Pegasus fallout: Israeli panel set to review NSO
- Their phone numbers were among some 50,000 potential surveillance targets on a list leaked to rights group Amnesty International and Paris-based Forbidden Stories.
Israel has set up a commission to review allegations that NSO Group’s controversial Pegasus phone surveillance software was misused, the head of the parliament’s foreign affairs and defence committee said on Thursday.
“The defence establishment appointed a review commission made up of a number of groups,” lawmaker Ram Ben Barak told Army Radio. “When they finish their review, we’ll demand to see the results and assess whether we need to make corrections,” the former deputy head of Mossad spy agency added.
Pegasus has been implicated in possible mass surveillance of journalists, human rights defenders and 14 heads of state.
Their phone numbers were among some 50,000 potential surveillance targets on a list leaked to rights group Amnesty International and Paris-based Forbidden Stories.
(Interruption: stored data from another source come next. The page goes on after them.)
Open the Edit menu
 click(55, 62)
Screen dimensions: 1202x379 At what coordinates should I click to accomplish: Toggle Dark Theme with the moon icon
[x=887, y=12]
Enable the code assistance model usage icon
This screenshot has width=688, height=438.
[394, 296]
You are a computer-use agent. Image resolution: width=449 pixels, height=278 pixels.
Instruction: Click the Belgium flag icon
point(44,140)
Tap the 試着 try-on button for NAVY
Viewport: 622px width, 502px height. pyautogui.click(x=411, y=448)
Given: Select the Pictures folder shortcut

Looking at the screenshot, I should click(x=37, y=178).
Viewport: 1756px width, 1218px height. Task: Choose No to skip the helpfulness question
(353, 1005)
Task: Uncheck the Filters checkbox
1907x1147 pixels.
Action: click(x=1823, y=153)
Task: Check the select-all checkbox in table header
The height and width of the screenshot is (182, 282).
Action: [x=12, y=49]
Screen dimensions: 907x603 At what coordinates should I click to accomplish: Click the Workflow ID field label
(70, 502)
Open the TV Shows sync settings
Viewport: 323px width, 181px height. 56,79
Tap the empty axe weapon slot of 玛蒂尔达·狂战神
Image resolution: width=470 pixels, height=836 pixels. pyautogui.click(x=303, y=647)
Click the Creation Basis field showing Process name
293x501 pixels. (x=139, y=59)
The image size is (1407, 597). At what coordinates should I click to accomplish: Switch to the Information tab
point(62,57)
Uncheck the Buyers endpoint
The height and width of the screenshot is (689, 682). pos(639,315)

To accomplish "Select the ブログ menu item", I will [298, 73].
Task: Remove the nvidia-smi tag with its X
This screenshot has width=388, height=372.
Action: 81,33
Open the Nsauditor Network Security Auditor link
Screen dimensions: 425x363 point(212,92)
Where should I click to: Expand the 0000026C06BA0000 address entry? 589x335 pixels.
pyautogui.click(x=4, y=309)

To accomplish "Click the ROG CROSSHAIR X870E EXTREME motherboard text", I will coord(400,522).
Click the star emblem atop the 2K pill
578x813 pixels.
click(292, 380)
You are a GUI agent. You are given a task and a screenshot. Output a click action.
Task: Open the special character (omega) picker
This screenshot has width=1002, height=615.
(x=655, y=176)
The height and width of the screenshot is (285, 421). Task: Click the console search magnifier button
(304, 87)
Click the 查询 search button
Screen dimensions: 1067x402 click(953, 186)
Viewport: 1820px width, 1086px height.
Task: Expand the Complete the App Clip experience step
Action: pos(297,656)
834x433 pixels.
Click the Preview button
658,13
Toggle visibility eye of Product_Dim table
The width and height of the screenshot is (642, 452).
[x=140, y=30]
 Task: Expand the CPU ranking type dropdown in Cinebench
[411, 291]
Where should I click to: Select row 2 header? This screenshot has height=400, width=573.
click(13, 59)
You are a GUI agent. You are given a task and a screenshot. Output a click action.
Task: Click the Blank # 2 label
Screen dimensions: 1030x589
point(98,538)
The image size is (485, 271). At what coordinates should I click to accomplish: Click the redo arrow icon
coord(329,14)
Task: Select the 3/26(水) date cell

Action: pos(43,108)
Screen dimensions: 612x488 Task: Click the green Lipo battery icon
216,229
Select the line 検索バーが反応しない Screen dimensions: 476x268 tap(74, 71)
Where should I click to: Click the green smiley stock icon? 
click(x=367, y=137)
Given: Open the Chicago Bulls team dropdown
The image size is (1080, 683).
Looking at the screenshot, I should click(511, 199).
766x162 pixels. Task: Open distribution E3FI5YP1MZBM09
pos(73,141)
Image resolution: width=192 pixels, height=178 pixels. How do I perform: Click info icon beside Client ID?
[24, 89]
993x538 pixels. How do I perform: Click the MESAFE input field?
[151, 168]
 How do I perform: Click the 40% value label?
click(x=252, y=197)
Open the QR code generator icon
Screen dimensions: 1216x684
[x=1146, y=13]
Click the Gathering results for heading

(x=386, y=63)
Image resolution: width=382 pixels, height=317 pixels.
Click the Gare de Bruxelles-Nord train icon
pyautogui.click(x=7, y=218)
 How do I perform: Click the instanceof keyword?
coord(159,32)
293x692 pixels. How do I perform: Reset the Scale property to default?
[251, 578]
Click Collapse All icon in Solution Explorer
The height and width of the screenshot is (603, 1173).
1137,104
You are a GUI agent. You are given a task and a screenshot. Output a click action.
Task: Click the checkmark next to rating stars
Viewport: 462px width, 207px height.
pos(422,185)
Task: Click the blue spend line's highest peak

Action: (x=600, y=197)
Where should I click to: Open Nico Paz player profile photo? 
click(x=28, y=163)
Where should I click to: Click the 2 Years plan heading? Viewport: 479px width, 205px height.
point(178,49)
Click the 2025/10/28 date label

NSO has said the leak is “not a list of targets or potential targets of Pegasus”. NSO chief executive Shalev Hulio told Army Radio on Thursday that he would “be very pleased if there were an investigation, so that we’d be able to clear our name”. He also alleged there was an effort “to smear all the Israeli cyber industry”.
NSO has said it exports to 45 countries, with approval from the Israeli government. Hulio said the company could not disclose the details of its contracts due to “issues of confidentiality”, but said he would offer full transparency to any government seeking more details.
Macron holds emergency meeting on cybersecurity
French President Emmanuel Macron held an emergency cybersecurity meeting on Thursday to weigh possible government action after reports that his cellphone and those of government ministers may have been targeted by spyware.
Morocco files libel suit against Amnesty, NGO
Morocco has filed defamation claims against Amnesty International and a French NGO who claim its intelligence services used the Pegasus mobile phone spyware against dozens of French journalists, lawyers for the government said. Paris prosecutors opened their own inquiry this week into the claims by Amnesty and the non-profit Forbidden Stories.